• Source:
+===+

The total provisions required against an account (normal provisions plus provisions in lieu of diminution in the fair value of the advance) are capped at 100 per cent of the outstanding debt amount.

Special Regulatory Framework

The special regulatory treatment has the following two components :

(i) Incentive for quick implementation of the restructuring package.

(ii) Retention of the asset classification of the restructured account in the pre-restructuring asset classification category

Incentive for Quick Implementation of Restructuring Package

As an incentive for quick implementation of the package, if the approved package is implemented by the bank within 120 days from the date of receipt of application, the asset classification status may be restored to the position which existed when the restructuring application was received by the bank. Further, all accounts which were standard accounts as on September 1, 2008 would be treated as standard accounts on restructuring provided, the restructuring package is put in place within 120 days from the date of taking up the restructuring package. The 120 days norm for quick implementation of the restructuring package would stand reduced to 90 days in respect of all restructuring packages implemented after June 30, 2009.

Asset Classification Benefits

(i) An existing ‘standard asset’ will not be downgraded to the sub-standard category upon restructuring.

(ii) During the 'specified period', the asset classification of sub-standard/ doubtful accounts will not deteriorate upon restructuring, if satisfactory performance is demonstrated during the 'specified period'.

These benefits will be available subject to compliance with certain conditions.

Procedure

(i) Based on these guidelines, UCBs registered under the State Acts may formulate, with the approval of the concerned Registrar of the Cooperative Societies, a debt restructuring scheme for SMEs and other borrowers. In the case of multi-state co-operative banks, these guidelines may be formulated with the approval of the board of directors.

(ii) The restructuring would follow a receipt of a request to that effect from the borrowing units

(iii) In case of eligible SMEs which are under consortium/ multiple banking arrangements, the bank with the maximum outstanding may work out the restructuring package, along with the bank having the second largest share.

+===+

• Record excerpts:
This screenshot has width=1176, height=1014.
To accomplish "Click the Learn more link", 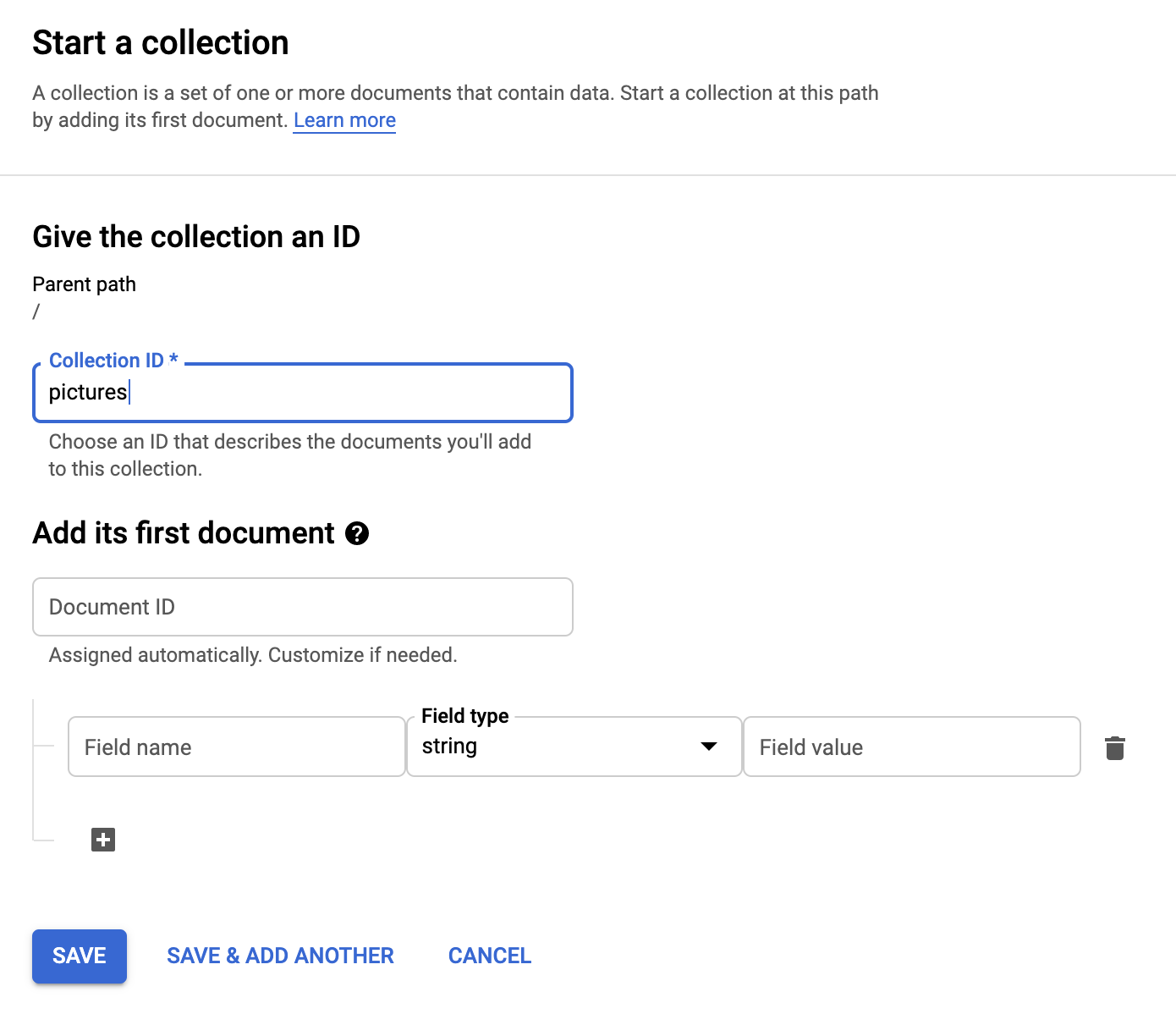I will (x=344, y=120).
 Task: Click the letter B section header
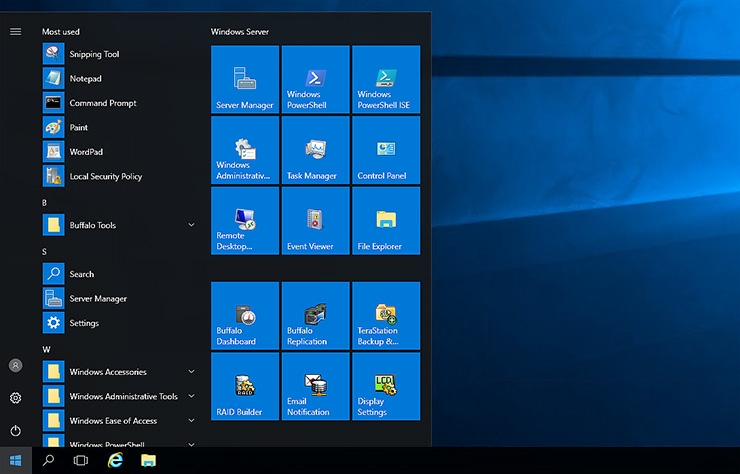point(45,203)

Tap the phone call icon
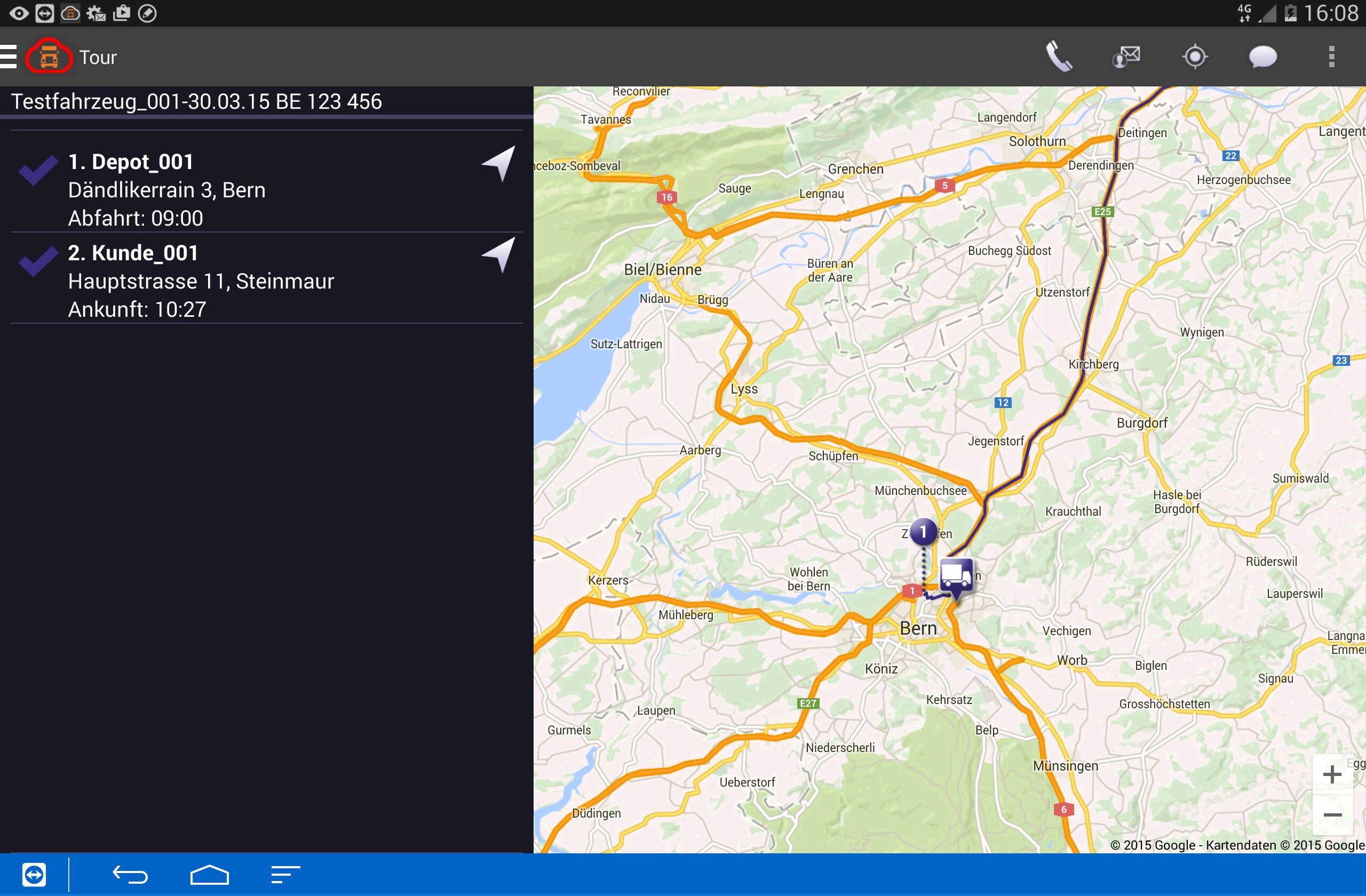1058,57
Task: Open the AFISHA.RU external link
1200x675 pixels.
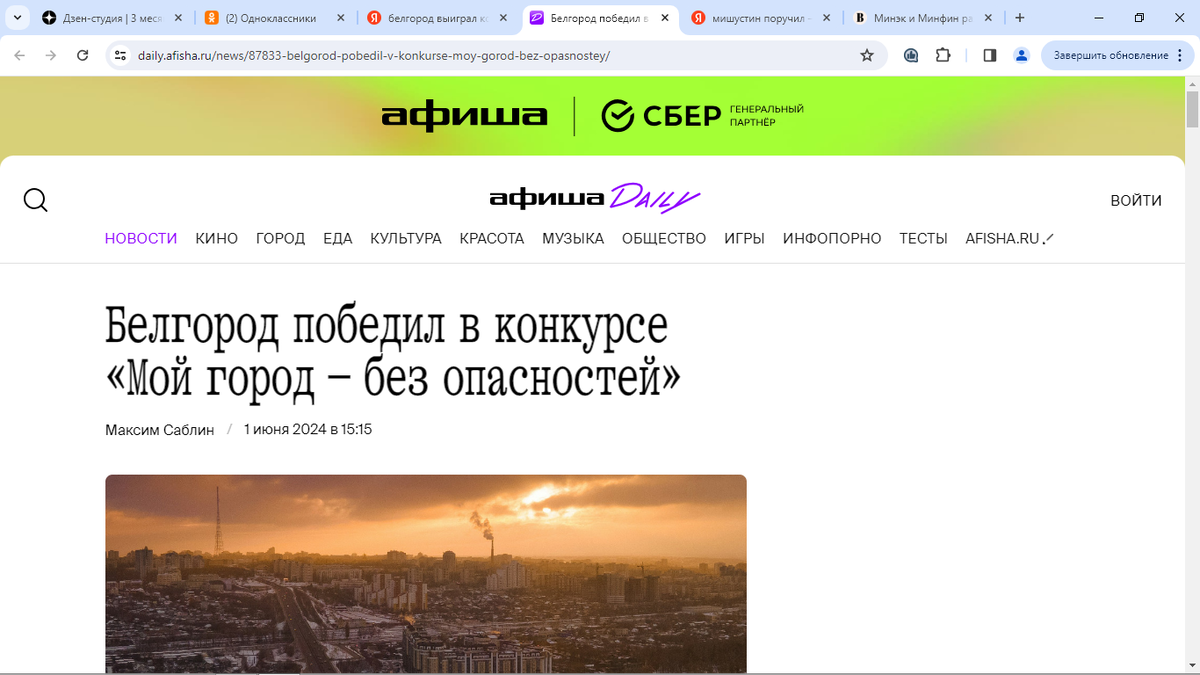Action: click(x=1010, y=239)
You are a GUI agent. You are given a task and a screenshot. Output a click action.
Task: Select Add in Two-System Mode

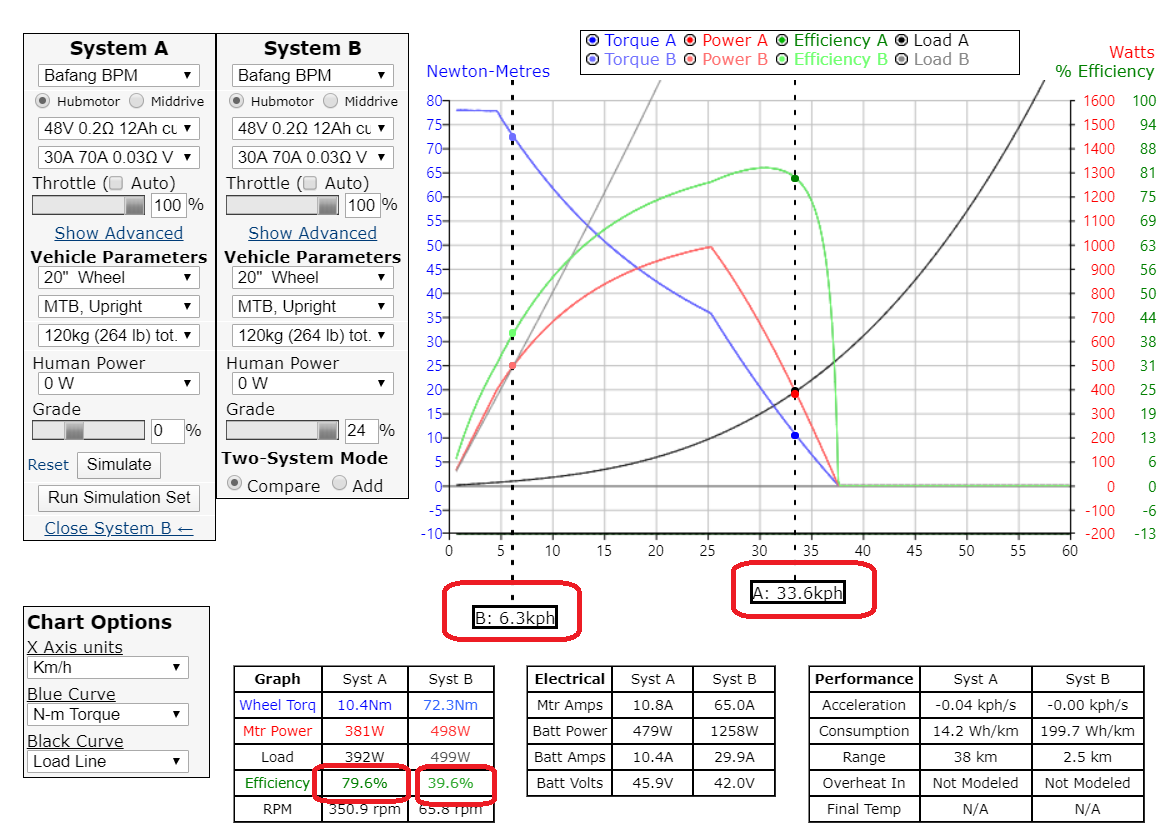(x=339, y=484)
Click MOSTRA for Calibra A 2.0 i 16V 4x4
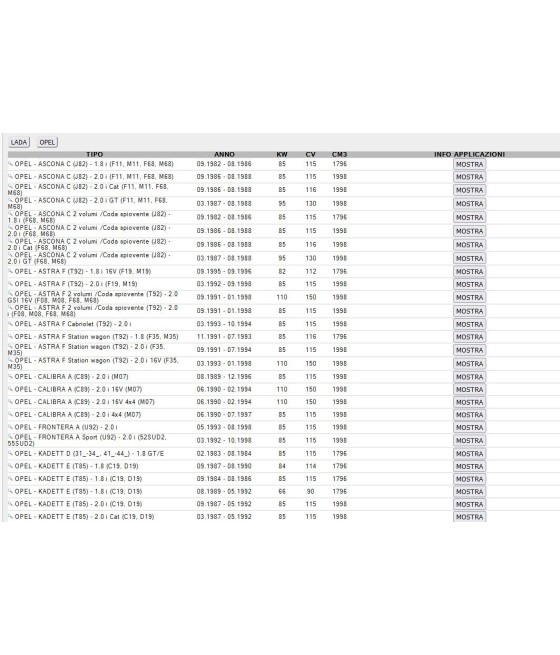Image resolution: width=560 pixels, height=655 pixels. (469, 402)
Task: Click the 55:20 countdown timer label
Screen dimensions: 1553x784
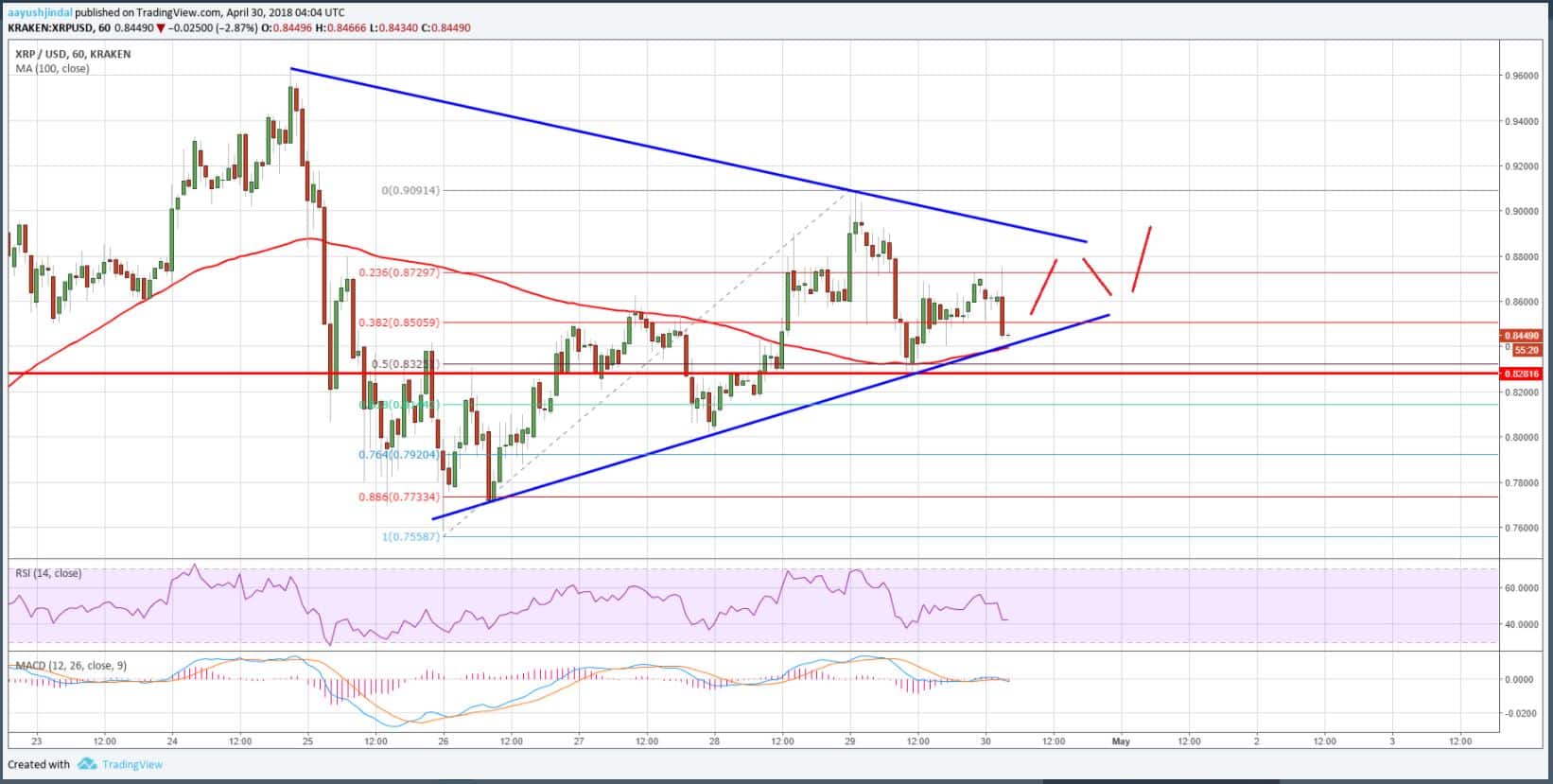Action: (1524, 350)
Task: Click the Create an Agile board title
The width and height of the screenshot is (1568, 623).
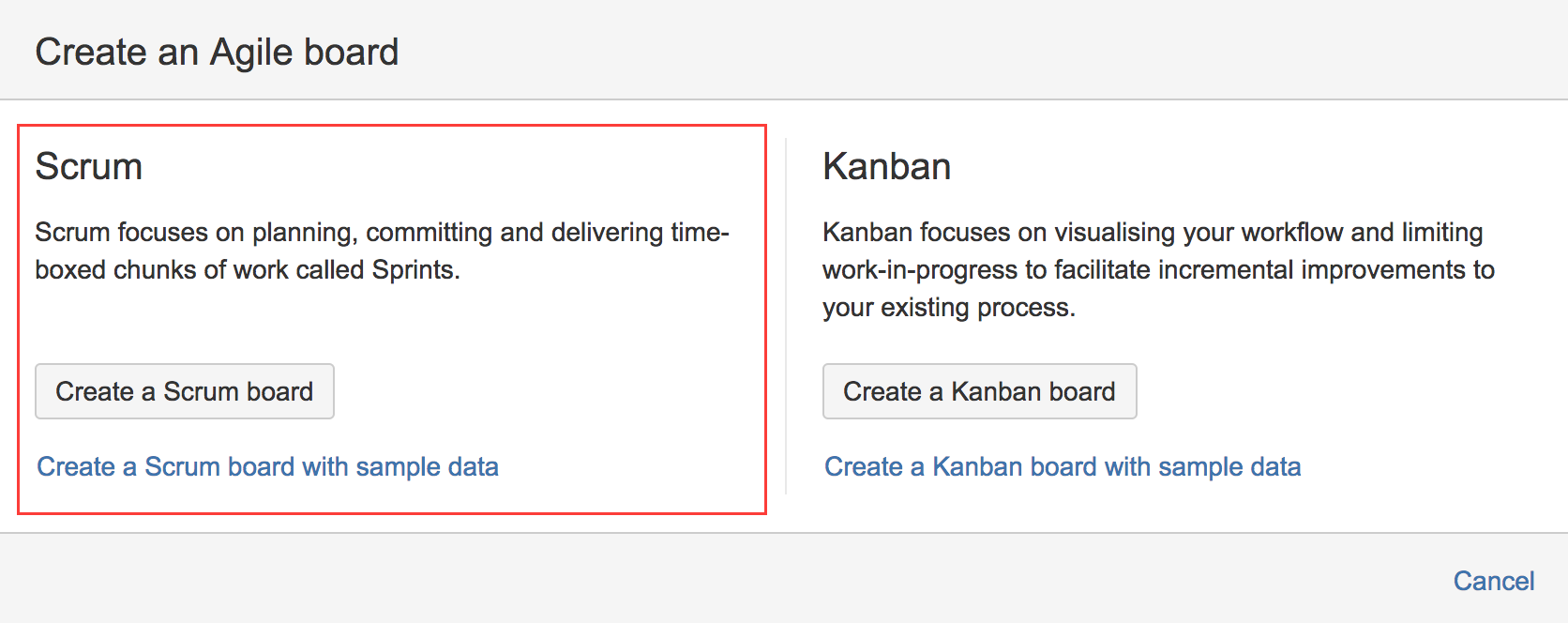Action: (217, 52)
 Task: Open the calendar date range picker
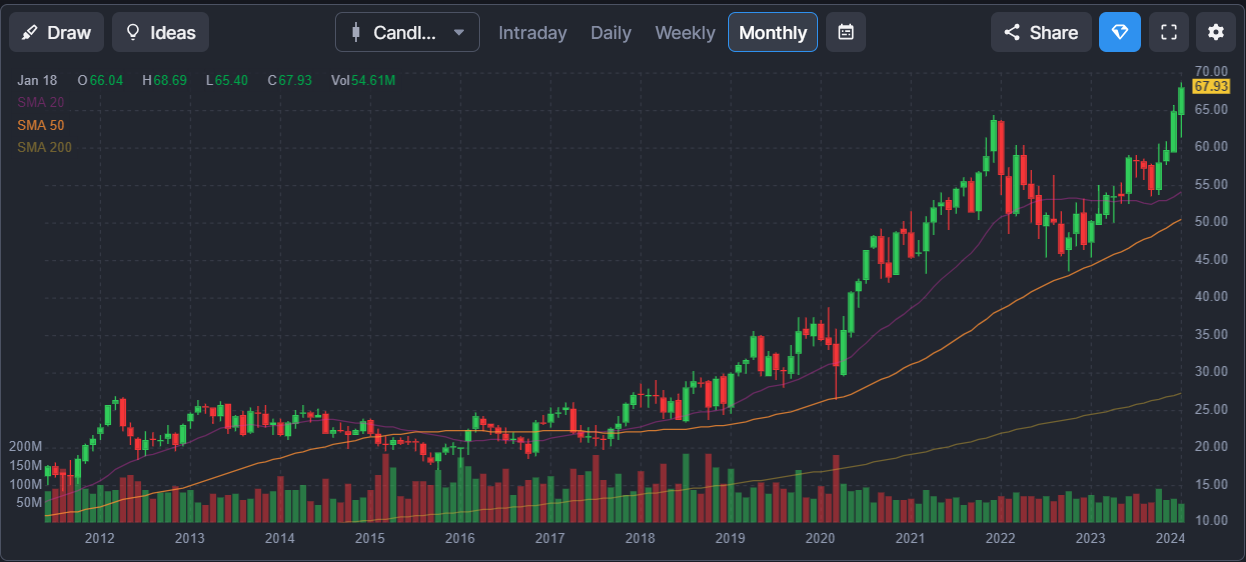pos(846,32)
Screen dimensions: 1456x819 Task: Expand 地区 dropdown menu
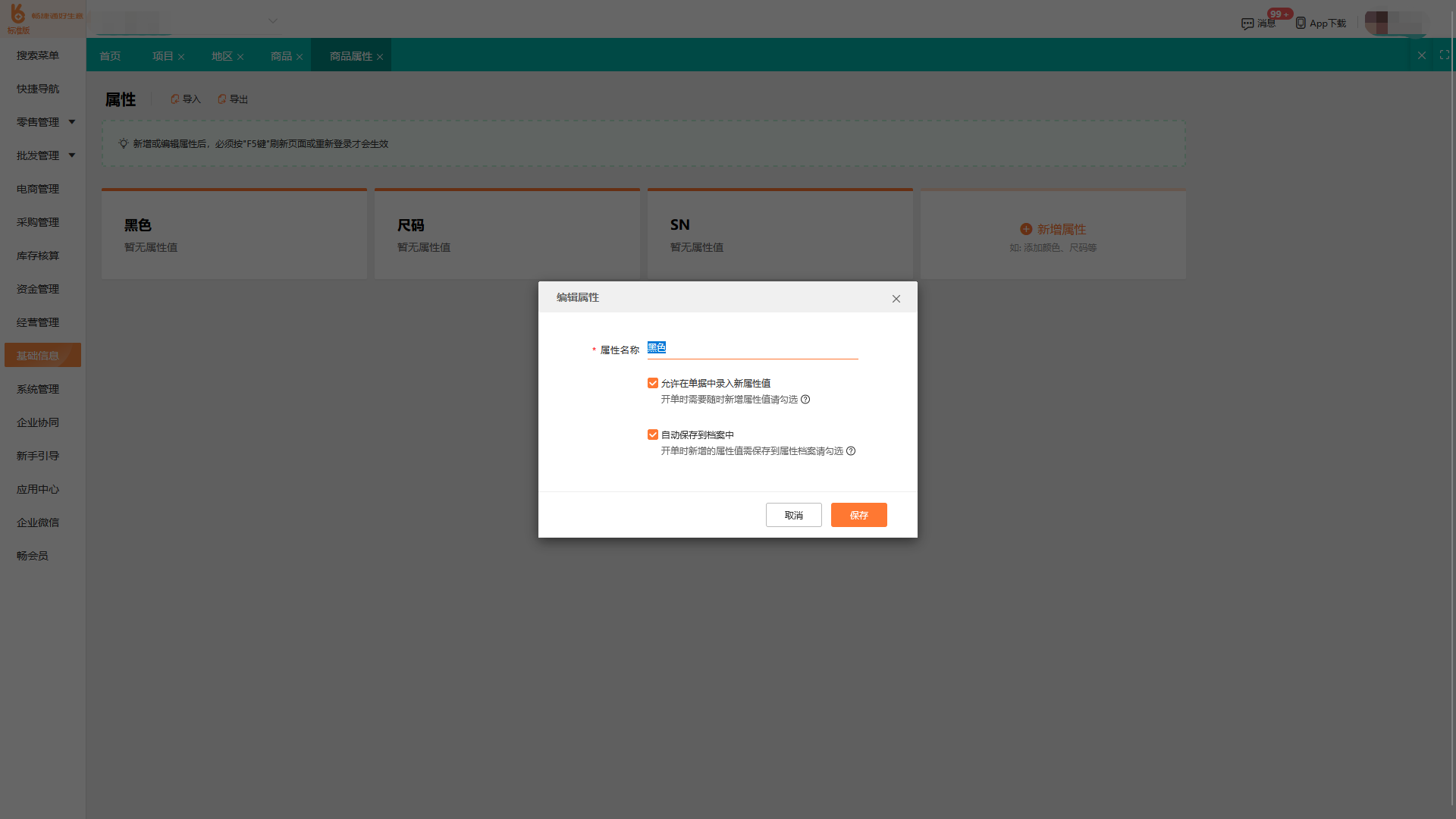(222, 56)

+===+

• Given problem: Reproduce the debt restructuring guidelines above in full, word for word.

• The response:
The total provisions required against an account (normal provisions plus provisions in lieu of diminution in the fair value of the advance) are capped at 100 per cent of the outstanding debt amount.

Special Regulatory Framework

The special regulatory treatment has the following two components :

(i) Incentive for quick implementation of the restructuring package.

(ii) Retention of the asset classification of the restructured account in the pre-restructuring asset classification category

Incentive for Quick Implementation of Restructuring Package

As an incentive for quick implementation of the package, if the approved package is implemented by the bank within 120 days from the date of receipt of application, the asset classification status may be restored to the position which existed when the restructuring application was received by the bank. Further, all accounts which were standard accounts as on September 1, 2008 would be treated as standard accounts on restructuring provided, the restructuring package is put in place within 120 days from the date of taking up the restructuring package. The 120 days norm for quick implementation of the restructuring package would stand reduced to 90 days in respect of all restructuring packages implemented after June 30, 2009.

Asset Classification Benefits

(i) An existing ‘standard asset’ will not be downgraded to the sub-standard category upon restructuring.

(ii) During the 'specified period', the asset classification of sub-standard/ doubtful accounts will not deteriorate upon restructuring, if satisfactory performance is demonstrated during the 'specified period'.

These benefits will be available subject to compliance with certain conditions.

Procedure

(i) Based on these guidelines, UCBs registered under the State Acts may formulate, with the approval of the concerned Registrar of the Cooperative Societies, a debt restructuring scheme for SMEs and other borrowers. In the case of multi-state co-operative banks, these guidelines may be formulated with the approval of the board of directors.

(ii) The restructuring would follow a receipt of a request to that effect from the borrowing units

(iii) In case of eligible SMEs which are under consortium/ multiple banking arrangements, the bank with the maximum outstanding may work out the restructuring package, along with the bank having the second largest share.